WHAT YOU WILL DO: Copy the lines of the records below exactly, from the start of the records through the line containing "(x=17, y=15)".

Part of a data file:
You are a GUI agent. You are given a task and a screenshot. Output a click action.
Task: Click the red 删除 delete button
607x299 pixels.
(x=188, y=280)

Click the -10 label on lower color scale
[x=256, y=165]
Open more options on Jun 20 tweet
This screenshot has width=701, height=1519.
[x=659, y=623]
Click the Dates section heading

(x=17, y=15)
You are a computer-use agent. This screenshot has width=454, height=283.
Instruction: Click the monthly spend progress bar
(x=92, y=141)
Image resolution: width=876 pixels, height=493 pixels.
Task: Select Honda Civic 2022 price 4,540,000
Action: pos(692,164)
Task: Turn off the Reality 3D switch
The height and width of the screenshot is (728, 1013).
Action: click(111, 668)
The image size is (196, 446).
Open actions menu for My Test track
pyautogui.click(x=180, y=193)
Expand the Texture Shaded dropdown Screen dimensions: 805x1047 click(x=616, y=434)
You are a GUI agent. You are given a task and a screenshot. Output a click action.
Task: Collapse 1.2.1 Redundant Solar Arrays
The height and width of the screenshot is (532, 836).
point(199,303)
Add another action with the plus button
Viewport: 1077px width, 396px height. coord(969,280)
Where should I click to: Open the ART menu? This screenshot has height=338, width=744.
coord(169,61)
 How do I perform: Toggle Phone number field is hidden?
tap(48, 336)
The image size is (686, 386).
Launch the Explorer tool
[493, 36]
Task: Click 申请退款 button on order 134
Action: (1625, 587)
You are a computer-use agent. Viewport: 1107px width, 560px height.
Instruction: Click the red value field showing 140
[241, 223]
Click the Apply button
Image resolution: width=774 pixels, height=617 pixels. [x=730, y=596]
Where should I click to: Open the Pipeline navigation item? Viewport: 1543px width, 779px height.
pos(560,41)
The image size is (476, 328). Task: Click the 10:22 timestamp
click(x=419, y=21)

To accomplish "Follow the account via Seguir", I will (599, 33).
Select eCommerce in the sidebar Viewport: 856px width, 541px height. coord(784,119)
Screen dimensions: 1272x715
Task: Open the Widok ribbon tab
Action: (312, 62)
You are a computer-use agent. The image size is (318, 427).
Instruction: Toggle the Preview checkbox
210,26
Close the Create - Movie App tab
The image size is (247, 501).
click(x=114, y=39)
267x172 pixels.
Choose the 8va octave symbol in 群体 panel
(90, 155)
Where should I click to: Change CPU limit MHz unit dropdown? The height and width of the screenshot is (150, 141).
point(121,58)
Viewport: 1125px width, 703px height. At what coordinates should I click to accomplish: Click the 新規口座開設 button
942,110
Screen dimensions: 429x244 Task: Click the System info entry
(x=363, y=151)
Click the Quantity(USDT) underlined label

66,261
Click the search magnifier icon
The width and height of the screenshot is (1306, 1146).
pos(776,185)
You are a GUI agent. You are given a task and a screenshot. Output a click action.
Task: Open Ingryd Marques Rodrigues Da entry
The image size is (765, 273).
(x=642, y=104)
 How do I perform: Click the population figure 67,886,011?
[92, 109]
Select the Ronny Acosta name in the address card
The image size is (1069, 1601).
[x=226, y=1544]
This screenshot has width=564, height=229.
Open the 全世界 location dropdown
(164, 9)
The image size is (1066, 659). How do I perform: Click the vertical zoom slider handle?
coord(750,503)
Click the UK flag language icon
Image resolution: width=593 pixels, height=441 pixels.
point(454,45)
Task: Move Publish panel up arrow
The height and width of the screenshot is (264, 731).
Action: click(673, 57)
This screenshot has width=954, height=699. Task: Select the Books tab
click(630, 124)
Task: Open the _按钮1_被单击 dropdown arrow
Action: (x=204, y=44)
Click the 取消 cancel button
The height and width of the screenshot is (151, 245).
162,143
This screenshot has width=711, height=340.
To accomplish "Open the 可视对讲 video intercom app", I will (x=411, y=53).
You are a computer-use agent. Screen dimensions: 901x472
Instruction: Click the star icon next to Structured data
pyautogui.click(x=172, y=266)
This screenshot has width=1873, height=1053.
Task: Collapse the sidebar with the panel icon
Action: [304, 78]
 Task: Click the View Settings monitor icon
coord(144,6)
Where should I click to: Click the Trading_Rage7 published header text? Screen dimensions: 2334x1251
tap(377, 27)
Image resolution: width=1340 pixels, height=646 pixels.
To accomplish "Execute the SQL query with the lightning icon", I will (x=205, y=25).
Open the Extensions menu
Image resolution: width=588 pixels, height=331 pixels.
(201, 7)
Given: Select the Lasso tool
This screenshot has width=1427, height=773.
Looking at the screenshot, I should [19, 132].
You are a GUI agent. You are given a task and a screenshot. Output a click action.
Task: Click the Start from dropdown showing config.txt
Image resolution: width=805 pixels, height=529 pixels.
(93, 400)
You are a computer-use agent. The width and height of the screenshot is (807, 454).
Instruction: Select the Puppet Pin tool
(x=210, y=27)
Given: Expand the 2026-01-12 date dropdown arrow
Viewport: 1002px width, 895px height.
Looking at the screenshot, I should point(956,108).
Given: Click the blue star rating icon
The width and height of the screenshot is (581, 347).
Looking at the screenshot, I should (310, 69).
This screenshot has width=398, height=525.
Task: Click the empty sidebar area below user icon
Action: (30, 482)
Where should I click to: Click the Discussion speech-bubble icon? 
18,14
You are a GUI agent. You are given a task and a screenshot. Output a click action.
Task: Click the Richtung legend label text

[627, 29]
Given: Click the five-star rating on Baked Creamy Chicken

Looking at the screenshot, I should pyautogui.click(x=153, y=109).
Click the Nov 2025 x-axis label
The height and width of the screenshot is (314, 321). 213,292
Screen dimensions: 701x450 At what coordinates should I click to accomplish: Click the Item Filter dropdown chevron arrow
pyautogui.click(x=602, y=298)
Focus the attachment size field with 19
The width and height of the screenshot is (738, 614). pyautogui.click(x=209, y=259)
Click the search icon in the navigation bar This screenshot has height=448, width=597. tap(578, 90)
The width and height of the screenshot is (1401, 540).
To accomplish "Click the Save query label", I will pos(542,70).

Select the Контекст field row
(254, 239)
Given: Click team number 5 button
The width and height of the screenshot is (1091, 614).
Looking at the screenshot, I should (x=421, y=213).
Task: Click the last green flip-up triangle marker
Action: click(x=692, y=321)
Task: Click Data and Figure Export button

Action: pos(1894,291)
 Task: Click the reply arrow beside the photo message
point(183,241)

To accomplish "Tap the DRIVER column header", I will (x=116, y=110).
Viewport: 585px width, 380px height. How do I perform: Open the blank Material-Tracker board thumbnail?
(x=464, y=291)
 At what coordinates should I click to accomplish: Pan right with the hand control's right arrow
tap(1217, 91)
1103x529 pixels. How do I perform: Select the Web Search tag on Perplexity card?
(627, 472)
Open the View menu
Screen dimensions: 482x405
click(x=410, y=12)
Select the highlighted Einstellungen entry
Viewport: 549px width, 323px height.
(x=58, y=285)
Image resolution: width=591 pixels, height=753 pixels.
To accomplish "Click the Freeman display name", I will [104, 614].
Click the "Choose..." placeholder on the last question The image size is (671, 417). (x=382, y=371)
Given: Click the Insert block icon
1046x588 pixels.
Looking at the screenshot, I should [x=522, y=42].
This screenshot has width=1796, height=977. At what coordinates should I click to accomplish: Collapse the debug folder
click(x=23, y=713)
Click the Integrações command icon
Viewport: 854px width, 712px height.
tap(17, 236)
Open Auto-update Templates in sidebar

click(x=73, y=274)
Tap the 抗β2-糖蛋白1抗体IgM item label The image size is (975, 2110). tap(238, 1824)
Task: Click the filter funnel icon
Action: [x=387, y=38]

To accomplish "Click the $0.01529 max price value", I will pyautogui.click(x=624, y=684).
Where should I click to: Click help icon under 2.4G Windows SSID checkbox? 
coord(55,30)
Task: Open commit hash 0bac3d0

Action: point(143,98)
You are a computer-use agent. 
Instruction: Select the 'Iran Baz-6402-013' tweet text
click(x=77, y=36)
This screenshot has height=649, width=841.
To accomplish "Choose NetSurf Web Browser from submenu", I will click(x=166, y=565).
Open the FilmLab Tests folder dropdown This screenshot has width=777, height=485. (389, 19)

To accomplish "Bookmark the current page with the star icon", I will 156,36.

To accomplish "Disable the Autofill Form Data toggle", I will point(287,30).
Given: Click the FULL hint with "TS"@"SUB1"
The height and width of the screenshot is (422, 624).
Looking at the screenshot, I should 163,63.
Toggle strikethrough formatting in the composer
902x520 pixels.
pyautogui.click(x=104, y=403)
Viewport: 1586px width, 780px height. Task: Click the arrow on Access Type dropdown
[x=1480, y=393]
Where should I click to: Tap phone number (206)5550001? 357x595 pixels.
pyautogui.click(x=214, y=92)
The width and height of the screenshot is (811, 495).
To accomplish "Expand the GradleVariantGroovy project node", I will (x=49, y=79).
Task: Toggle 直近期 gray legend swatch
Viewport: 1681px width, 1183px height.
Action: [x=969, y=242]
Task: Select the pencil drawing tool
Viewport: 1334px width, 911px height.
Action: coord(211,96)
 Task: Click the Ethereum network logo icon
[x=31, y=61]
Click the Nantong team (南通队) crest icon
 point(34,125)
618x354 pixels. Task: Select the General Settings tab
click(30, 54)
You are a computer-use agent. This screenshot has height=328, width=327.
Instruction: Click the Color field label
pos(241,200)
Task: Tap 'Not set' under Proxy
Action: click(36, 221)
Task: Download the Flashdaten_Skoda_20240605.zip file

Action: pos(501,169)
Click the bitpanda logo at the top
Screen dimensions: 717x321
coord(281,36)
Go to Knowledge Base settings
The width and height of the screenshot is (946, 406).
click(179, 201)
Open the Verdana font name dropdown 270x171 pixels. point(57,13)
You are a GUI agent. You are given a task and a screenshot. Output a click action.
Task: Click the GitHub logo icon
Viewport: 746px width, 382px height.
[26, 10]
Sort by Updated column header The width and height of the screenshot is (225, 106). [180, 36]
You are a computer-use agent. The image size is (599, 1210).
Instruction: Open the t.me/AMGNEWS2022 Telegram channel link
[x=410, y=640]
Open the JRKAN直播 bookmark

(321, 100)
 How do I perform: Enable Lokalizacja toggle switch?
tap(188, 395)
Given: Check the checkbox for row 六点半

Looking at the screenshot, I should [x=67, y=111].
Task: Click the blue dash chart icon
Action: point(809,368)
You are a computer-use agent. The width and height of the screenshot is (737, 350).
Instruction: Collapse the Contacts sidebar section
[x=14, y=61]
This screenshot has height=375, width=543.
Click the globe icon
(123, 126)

CORRECT RESPONSE:
You are a GUI agent. You are given a task and a screenshot. Output a click action.
Task: Click the red 删除 delete button
607x299 pixels.
(x=188, y=280)

Click the -10 label on lower color scale
[x=256, y=165]
Open more options on Jun 20 tweet
This screenshot has width=701, height=1519.
[x=659, y=623]
Click the Dates section heading

(x=17, y=15)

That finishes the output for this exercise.